No es una casualidad que, justamente en época de Eurocopa y de Olimpiadas inminentes, el Vaticano haya decidido presentar una nueva iniciativa para el mundo del deporte. La ocasión fue el lanzamiento de un nuevo departamento en el Pontificio Consejo para la Cultura dedicado a la “cultura y el deporte”.

«El deporte –indicó el presidente del dicasterio vaticano, Gianfranco Ravasi– es uno de los grandes fenómenos culturales de nuestro tiempo, con todas sus degeneraciones que lo llevan incluso a convertirse en un campo anti-cultura».

La distancia entre la que sigue siendo la actitud deportiva y los valores que esta representaba en el mundo clásico es sideral; por ello, según el purpurado, el deporte «debe volver a encontrar su aspecto cultural, su alma profunda, y volver a ser el punto de referencia educativo para los jóvenes, defendiendo el espíritu creativo de la persona humana, más allá de los elementos degenerativos que ocupan las primeras páginas de los periódicos».

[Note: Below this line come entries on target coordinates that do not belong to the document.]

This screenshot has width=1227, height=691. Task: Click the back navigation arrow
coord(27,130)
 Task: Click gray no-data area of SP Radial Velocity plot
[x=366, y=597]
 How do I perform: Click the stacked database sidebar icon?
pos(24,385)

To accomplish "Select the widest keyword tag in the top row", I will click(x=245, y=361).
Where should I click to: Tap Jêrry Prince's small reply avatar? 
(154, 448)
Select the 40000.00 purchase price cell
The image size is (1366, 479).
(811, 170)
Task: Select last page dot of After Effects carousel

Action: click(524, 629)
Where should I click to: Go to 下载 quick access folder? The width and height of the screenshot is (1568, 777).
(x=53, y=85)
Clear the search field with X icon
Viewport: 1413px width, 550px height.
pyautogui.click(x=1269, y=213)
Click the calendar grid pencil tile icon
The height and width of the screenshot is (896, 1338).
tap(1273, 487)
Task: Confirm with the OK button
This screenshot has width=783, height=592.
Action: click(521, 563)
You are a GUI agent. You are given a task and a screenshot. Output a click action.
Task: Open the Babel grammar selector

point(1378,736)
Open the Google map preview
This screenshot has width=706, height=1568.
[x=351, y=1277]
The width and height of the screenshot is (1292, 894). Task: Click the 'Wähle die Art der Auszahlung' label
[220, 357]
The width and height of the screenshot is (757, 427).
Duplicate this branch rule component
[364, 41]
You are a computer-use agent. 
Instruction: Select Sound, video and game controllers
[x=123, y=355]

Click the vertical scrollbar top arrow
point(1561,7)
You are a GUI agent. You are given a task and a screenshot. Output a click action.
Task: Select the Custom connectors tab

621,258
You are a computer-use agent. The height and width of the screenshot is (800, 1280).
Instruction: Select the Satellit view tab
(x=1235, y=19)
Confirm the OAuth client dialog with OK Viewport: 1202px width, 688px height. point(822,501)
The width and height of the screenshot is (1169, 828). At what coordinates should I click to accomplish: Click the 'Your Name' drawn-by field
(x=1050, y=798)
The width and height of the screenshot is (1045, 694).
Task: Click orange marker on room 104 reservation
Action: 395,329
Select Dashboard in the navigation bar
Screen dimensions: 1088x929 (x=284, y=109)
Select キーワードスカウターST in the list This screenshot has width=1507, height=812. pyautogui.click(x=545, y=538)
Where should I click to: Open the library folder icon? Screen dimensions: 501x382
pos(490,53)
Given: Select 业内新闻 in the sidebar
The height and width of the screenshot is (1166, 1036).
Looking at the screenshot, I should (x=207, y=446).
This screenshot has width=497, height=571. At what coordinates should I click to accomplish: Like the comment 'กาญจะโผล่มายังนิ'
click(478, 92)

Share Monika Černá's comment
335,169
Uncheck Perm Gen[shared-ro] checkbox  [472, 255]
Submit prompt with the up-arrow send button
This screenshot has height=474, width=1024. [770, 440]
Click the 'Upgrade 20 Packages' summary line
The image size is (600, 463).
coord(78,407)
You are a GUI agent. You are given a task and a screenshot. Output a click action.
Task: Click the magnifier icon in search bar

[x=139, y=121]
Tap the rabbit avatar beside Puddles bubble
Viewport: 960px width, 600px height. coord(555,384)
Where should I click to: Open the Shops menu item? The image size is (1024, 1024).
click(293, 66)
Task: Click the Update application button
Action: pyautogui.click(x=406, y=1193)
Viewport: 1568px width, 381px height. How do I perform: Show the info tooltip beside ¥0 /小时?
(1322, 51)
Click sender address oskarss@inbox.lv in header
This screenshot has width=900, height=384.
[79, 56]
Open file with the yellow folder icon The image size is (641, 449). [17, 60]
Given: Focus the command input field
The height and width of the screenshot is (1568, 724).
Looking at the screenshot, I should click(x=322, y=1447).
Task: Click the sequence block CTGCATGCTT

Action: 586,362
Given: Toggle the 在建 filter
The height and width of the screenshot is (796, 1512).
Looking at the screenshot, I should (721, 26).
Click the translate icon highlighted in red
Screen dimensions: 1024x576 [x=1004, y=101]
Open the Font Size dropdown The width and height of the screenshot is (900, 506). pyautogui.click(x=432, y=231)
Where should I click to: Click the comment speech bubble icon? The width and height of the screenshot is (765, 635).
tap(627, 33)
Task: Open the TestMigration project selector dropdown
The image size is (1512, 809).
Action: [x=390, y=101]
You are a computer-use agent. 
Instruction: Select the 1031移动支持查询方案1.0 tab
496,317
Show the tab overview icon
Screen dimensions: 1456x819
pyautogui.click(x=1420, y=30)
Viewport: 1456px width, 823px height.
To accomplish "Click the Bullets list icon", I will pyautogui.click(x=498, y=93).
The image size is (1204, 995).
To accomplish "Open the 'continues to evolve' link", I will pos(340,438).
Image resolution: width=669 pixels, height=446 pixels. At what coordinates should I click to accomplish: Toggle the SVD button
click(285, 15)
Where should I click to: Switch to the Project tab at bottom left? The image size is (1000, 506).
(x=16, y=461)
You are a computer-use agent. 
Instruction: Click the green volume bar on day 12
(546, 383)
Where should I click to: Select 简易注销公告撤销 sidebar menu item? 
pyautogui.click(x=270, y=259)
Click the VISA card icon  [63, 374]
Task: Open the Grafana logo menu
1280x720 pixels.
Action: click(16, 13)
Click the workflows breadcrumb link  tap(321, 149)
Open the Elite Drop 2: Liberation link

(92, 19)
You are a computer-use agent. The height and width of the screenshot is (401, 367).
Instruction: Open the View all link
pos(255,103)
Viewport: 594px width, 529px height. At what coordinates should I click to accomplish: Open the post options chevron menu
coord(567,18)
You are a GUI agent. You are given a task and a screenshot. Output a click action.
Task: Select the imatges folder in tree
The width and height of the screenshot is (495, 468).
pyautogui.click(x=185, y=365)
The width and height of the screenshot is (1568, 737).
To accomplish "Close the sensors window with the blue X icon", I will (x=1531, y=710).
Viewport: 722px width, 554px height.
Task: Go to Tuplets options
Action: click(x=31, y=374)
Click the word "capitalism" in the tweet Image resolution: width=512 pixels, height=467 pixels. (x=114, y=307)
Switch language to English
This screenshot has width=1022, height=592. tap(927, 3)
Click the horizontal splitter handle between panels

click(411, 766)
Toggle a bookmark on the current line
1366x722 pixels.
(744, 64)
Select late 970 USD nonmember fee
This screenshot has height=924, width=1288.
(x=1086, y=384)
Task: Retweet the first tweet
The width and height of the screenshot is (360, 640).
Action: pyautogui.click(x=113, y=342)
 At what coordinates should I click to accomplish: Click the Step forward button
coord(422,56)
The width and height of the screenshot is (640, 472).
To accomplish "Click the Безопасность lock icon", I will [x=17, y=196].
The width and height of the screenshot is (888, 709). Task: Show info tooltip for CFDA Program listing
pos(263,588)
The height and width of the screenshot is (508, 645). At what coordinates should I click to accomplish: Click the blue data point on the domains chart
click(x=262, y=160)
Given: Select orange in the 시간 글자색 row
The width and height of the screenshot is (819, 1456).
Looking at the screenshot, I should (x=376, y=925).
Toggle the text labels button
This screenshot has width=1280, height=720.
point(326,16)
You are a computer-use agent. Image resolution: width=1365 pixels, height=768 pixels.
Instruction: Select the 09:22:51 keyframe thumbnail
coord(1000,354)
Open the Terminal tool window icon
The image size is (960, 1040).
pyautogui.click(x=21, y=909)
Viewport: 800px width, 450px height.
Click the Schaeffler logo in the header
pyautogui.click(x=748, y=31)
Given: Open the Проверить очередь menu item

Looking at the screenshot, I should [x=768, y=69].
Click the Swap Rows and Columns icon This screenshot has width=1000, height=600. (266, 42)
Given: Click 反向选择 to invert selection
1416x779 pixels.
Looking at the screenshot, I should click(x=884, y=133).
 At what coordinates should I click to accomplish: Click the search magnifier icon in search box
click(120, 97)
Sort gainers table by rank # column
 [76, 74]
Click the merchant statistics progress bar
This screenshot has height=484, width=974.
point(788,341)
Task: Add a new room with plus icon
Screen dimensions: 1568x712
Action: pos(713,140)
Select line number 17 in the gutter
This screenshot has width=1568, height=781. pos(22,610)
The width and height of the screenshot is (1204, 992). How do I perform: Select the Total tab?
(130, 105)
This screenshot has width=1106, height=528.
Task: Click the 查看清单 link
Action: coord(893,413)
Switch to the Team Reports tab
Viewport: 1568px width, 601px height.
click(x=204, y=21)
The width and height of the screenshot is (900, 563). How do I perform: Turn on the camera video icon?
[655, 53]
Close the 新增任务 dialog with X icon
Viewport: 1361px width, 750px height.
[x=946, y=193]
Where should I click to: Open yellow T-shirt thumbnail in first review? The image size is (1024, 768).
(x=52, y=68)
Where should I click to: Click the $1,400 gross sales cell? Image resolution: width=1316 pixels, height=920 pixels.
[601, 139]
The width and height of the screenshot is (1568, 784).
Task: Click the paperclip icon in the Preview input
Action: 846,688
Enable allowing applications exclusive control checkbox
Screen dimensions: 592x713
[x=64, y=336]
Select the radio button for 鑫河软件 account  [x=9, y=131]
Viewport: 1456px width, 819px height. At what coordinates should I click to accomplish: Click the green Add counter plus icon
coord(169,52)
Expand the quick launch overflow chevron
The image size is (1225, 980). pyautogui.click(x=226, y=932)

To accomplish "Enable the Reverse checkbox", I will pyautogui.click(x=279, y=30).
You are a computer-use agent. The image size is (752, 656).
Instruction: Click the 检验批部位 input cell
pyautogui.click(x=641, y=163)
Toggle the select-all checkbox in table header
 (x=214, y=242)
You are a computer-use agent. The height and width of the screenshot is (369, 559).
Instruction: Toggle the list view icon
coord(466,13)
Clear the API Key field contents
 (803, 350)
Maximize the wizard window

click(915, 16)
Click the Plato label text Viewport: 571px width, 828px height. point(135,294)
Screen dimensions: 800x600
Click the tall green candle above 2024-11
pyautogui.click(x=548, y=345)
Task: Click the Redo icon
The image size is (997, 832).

Esto no significa simplemente usar la fórmula tradicional: «lo que cuenta es participar». Según Ravasi, entrevistado por la Radio Vaticana, la victoria es seguramente un «elemento positivo», y no hay que considerarla solamente una «prevaricación». «La victoria quiere decir, por una parte, lograr tener una meta que alcanzar, hacia la que se tiende con todo el ser; pero, por otra, vencer muchas veces también significa conquistar grados diferentes y no alcanzar el clímax que se presenta y que solo es posible en algunos casos».

Es por ello, indicó, que hay que volver a encontrar la idea de la «gradualidad», del esfuerzo que se va incrementando, que lleva a resultados importantes, aunque no coincidan con la victoria de la «medalla final». La victoria debe siempre ir acompañada del sentido del límite de lo inacabado que lleva en sí misma la persona humana y que desgraciadamente no se reconoce, y por ello surgen problemas como el doping o formas artificiales que en realidad destruyen tanto el concepto de victoria como los conceptos de hombre y mujer.